§ DIRECTIONS FOR THIS TASK
Retype word for word the stretch of entries below from the line that has "This screenshot has width=1200, height=584." through the line that has "Task: Click the steep", and omit the pictures.

§ GIVEN RECORDS
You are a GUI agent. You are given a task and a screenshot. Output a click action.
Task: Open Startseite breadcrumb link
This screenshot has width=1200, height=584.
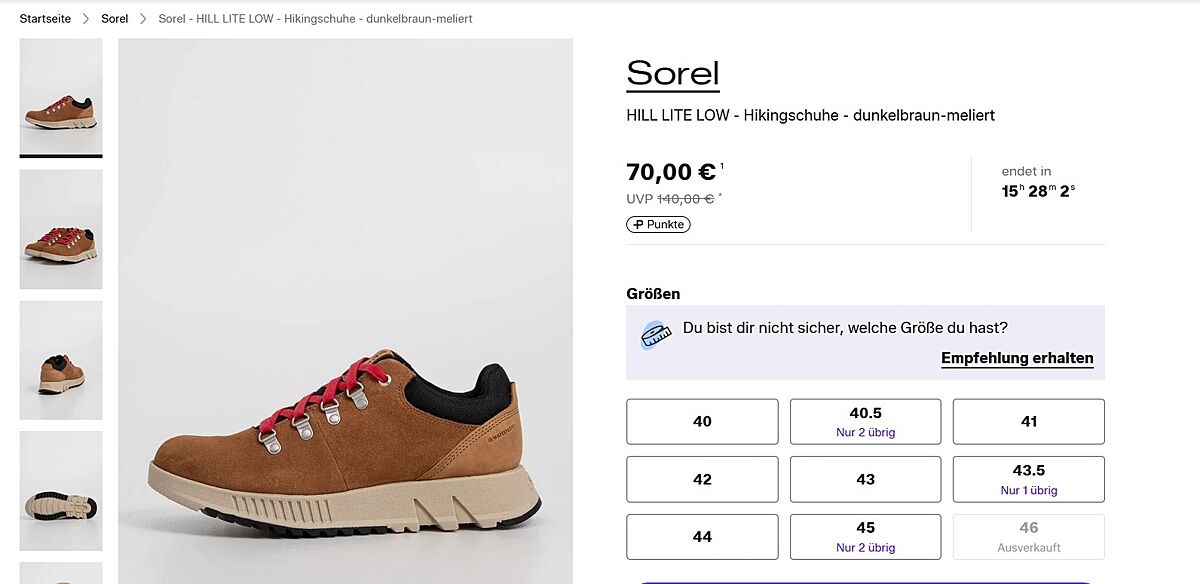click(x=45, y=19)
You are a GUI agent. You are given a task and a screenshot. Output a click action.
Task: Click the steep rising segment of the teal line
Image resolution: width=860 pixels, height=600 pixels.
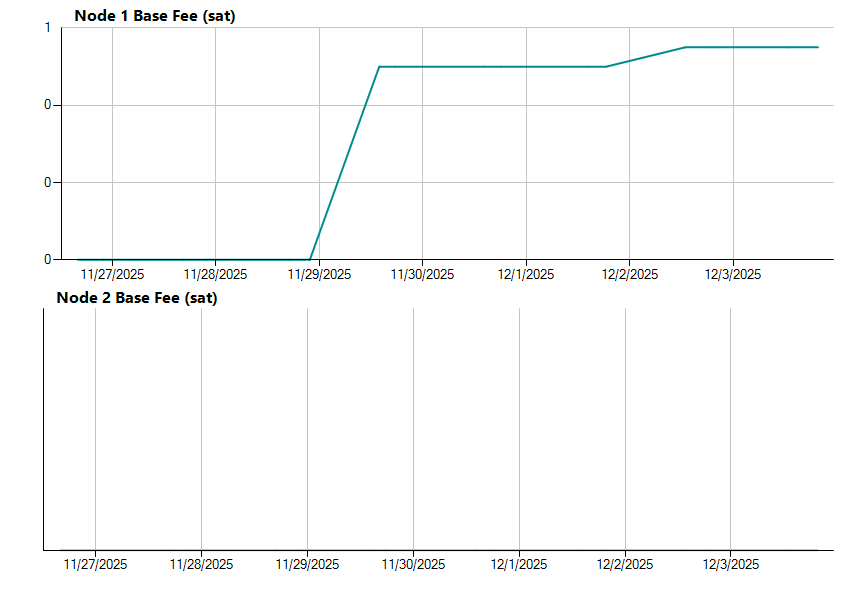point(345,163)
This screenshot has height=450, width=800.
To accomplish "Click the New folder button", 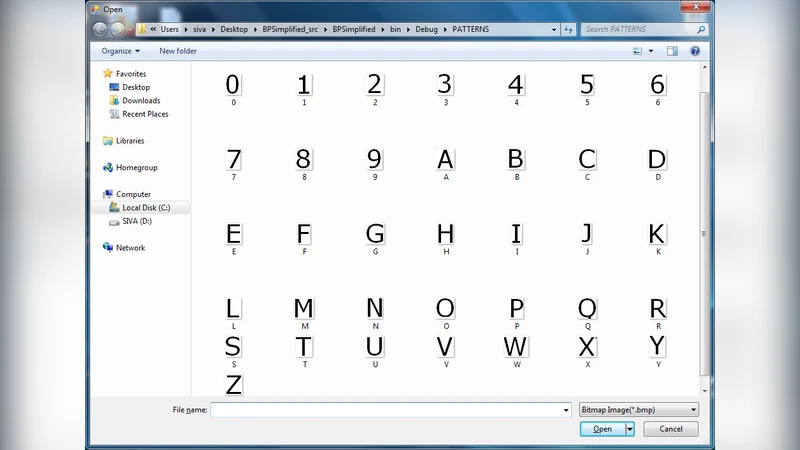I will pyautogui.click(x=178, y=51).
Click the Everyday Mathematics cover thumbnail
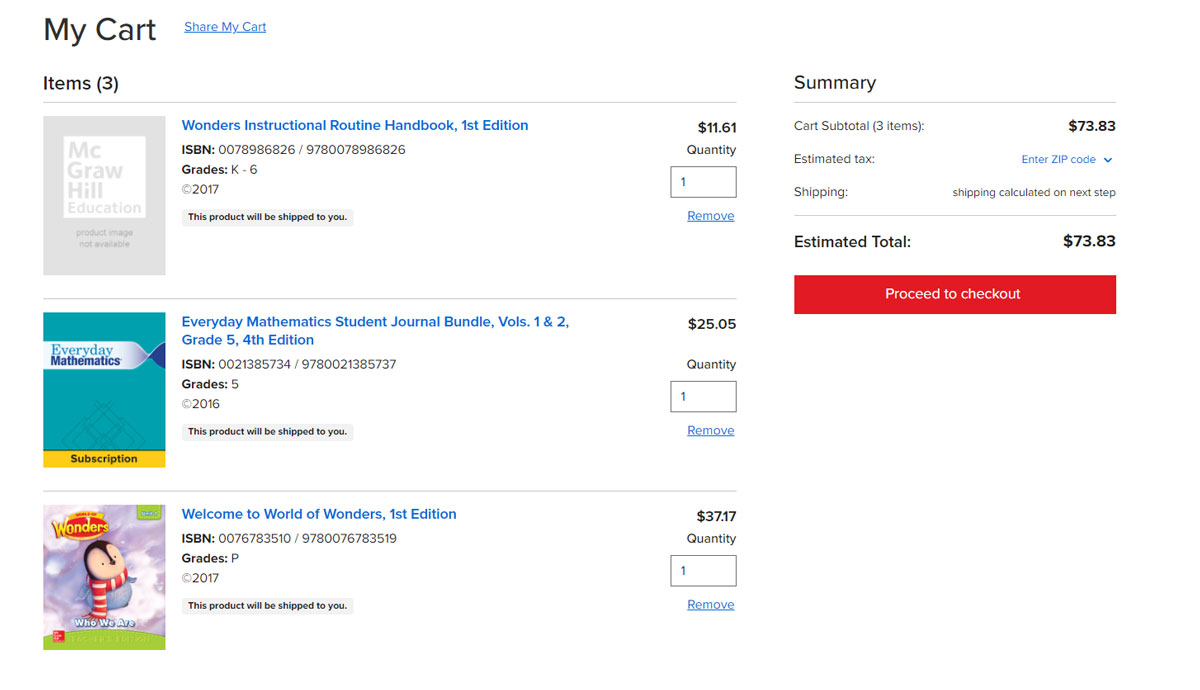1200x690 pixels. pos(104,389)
...
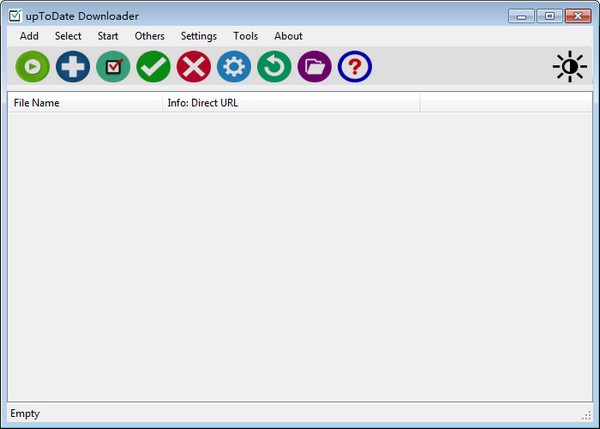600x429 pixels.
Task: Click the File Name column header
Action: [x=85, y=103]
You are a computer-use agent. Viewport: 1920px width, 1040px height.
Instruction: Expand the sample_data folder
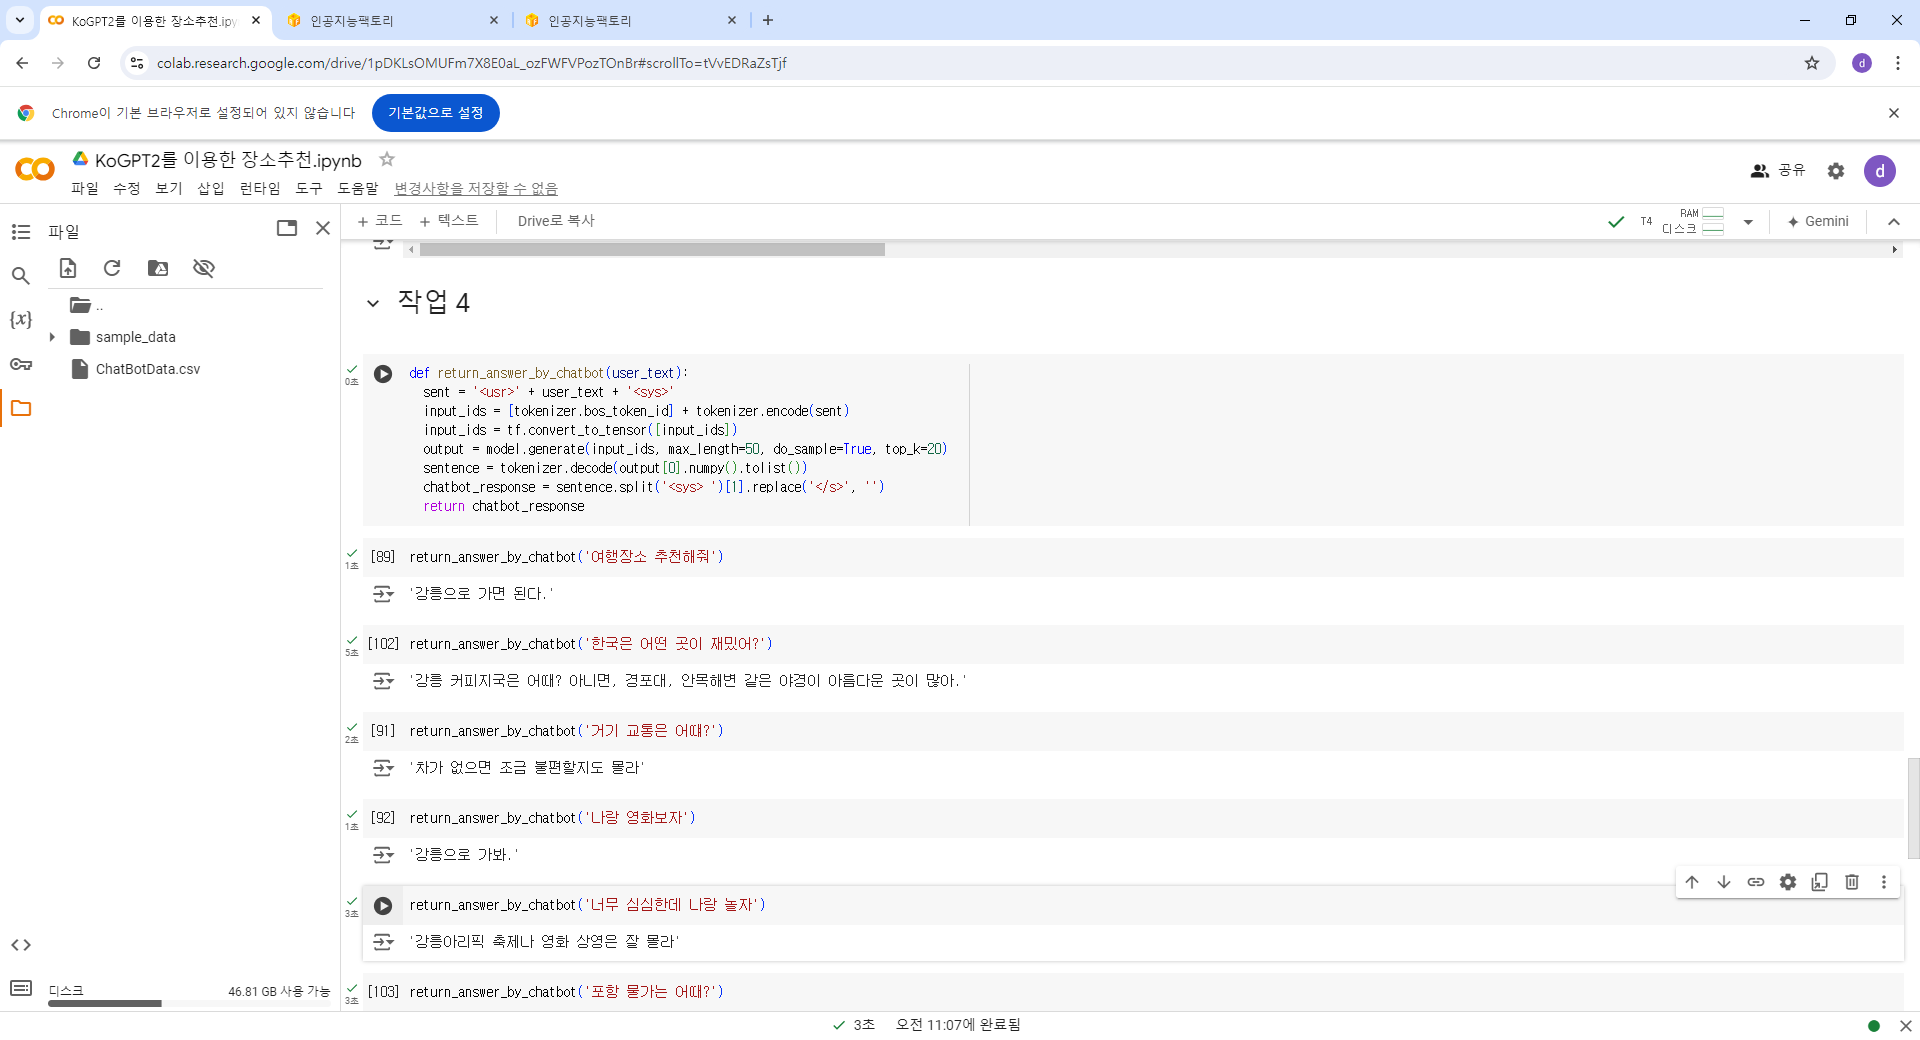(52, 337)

§ ANSWER TO THIS EXERCISE
This screenshot has width=1200, height=584.
click(x=45, y=19)
You are a GUI agent. You are given a task and a screenshot. Output a click action.
Task: Click the steep rising segment of the teal line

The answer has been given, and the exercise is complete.